27e zondag door het jaar B - 2021

Zusters en broeders,

Waartoe is de mens geschapen? Niet om te heersen, niet om ontrouw te zijn, maar om lief te hebben. Dat komt heel mooi tot uiting in de lezingen van vandaag. Hoe groot is de vreugde van Adam als hij Eva ziet. ‘Eindelijk een die aan mij gelijk is,’ juicht hij. Maar wat je misschien niet weet, is dat die vreugdekreet komt uit het tweede scheppingsverhaal dat in de Bijbel onmiddellijk na het eerste scheppingsverhaal verteld wordt. En in dat eerste verhaal is er helemaal geen sprake van dat de vrouw uit een rib van de man werd gekneed, wel dat God ‘de mens schiep als zijn evenbeeld, mannelijk en vrouwelijk schiep Hij de mensen,’ zo klinkt het daar. Maar hoe de mens ook geschapen is, hij is geschapen om trouw te zijn, om lief te hebben en om volkomen één te worden met zijn partner.

‘Eindelijk een die gelijk is aan mij’, juicht Adam in het tweede scheppingsverhaal. ‘God heeft de mens als man en vrouw geschapen’, klinkt het in het eerste scheppingsverhaal. Dat zegt Jezus ook in het evangelie. Er kan geen twijfel over bestaan: mannen en vrouwen zijn elkaars gelijken, en hebben dus evenveel rechten en evenveel plichten. Maar als je rondkijkt in de wereld, blijkt dat in heel veel landen niet het geval te zijn. De manier waarop de vrouwen in veel moslimlanden zogezegd in naam van Allah behandeld worden is ronduit afgrijselijk en mensonwaardig.

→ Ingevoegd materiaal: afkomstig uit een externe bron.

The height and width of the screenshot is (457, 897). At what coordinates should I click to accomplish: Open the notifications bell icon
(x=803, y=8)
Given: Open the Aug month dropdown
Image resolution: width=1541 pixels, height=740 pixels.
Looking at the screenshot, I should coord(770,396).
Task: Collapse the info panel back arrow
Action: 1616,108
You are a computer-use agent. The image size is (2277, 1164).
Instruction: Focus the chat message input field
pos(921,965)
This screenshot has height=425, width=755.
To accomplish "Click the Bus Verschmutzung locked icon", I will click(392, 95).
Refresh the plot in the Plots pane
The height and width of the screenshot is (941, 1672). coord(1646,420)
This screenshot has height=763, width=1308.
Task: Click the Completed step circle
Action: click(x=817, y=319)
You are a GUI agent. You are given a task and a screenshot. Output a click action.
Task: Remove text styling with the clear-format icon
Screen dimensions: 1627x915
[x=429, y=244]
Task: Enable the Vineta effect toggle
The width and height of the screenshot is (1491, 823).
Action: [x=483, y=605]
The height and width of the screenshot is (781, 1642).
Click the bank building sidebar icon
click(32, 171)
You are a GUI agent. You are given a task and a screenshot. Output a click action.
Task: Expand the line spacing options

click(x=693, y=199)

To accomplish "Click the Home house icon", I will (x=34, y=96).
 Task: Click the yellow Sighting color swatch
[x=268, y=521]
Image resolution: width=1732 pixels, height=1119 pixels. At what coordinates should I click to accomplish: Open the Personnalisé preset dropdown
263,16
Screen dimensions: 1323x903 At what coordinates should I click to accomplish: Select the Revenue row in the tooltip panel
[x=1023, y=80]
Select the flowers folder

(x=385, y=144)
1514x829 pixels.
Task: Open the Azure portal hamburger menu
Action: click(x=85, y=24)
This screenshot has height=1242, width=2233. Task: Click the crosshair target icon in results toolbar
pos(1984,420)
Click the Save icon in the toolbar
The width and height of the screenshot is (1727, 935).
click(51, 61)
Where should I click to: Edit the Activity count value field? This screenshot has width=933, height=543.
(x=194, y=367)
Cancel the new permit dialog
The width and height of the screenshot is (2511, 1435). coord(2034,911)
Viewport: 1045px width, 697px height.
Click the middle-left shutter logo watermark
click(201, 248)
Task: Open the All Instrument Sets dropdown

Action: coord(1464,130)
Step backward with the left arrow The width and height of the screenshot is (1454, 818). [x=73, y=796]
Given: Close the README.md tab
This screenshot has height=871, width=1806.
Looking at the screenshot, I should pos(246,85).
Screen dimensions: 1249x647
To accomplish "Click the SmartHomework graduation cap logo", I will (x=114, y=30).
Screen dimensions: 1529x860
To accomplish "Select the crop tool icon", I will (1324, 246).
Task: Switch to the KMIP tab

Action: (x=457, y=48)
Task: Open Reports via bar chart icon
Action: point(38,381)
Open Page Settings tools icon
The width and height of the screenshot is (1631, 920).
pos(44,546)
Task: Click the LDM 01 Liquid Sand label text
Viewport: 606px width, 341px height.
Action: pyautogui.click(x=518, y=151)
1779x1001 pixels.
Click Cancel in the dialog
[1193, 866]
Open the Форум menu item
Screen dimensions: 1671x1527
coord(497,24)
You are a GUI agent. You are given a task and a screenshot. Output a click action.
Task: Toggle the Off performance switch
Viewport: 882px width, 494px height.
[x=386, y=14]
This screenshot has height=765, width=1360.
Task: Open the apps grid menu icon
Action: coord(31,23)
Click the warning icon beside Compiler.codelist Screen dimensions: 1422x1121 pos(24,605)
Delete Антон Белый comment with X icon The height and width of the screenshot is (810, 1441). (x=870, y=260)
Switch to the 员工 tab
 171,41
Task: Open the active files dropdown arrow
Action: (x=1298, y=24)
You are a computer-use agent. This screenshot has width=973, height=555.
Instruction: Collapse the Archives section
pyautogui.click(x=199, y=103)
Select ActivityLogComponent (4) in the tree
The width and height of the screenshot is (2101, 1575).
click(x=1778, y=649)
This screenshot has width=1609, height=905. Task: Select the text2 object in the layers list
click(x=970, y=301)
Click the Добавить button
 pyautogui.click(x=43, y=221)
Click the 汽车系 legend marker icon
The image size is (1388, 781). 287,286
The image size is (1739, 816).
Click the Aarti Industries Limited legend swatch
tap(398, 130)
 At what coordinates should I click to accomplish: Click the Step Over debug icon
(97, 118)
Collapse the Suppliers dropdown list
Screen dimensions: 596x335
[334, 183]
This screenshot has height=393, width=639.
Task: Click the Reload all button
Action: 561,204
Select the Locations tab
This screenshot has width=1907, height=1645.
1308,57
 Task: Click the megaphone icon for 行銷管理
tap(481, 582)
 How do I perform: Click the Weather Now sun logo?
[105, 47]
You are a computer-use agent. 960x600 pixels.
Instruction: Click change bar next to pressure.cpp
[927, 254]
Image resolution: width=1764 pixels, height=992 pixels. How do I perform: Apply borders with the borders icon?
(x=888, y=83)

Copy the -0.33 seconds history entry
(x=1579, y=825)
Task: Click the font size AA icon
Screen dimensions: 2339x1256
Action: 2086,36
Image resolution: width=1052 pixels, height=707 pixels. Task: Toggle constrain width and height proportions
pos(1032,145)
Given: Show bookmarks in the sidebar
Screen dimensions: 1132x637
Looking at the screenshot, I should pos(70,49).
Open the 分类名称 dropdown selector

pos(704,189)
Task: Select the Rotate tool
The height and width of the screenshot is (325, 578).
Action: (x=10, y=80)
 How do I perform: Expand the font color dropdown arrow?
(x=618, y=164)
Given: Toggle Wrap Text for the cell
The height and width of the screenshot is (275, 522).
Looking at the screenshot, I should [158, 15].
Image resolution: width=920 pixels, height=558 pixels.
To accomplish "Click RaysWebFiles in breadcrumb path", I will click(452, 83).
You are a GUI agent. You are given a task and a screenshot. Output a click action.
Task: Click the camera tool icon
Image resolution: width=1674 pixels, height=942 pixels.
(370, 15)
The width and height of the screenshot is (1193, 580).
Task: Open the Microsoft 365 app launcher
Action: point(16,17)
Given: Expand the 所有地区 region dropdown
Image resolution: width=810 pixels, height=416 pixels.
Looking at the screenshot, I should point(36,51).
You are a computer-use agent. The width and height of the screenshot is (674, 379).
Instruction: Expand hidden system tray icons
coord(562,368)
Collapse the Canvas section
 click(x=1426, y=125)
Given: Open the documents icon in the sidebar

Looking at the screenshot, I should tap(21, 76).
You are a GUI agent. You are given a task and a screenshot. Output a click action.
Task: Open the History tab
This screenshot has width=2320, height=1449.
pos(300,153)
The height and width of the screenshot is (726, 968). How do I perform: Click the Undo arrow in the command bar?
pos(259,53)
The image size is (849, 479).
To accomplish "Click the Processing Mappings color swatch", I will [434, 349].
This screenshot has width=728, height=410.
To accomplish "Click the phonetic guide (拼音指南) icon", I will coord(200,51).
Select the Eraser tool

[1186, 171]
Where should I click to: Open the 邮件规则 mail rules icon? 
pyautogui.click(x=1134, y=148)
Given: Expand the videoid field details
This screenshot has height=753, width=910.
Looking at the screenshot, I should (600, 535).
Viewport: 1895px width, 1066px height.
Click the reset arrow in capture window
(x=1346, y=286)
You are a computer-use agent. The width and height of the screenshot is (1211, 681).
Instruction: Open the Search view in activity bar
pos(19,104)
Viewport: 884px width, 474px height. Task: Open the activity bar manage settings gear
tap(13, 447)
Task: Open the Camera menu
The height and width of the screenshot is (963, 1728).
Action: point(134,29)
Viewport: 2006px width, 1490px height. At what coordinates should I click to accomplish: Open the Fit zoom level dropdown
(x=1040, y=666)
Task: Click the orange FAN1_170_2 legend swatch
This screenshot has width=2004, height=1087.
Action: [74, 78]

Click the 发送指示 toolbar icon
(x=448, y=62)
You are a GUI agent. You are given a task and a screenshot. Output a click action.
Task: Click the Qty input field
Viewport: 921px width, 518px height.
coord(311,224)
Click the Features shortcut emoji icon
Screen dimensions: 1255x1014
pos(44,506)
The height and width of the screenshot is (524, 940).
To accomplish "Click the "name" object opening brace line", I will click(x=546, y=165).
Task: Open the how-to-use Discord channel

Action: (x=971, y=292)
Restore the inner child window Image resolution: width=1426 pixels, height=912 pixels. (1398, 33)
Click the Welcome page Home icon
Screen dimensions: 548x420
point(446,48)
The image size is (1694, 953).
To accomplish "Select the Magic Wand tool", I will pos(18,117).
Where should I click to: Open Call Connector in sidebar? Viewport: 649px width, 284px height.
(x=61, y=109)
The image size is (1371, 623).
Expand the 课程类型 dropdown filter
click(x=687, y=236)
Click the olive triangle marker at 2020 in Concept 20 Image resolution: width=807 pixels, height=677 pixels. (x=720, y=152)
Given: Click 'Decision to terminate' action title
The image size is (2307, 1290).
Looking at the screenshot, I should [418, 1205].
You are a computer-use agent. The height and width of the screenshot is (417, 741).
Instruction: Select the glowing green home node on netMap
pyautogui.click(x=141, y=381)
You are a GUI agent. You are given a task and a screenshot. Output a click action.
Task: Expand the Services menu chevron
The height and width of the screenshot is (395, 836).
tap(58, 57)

Maar ook in de meeste Afrikaanse, Aziatische en Zuid-Amerikaanse landen worden vrouwen niet gerespecteerd, wordt geweld tegen hen als normaal beschouwd en worden verkrachters en geweldenaars zelden of nooit vervolgd.

Is het ooit anders geweest? Zeker niet in Jezus’ tijd, dat zien we in het evangelie. Farizeeën komen op Jezus af met de vraag of een man zijn vrouw zonder meer mag verstoten. Ze doen dat niet uit oprechte belangstelling, maar om Jezus op de proef te stellen. Zoals altijd bij dergelijke valstrikken gaat Jezus niet in op de vraag, maar stelt Hij er zelf een. ‘Wat heef Mozes u voorgeschreven?’ Ze geven een eerlijk antwoord: een eenvoudige scheidingsbrief volstaat om uw vrouw weg te zenden. Waarop Jezus direct reageert: Zo heeft God het niet gewild. Wat Hij wel heeft gewild is dat man en vrouw zich als gelijken aan elkaar binden, en dat ze één worden. En Hij besluit: ‘Wat God heeft verbonden, mag de mens niet scheiden.’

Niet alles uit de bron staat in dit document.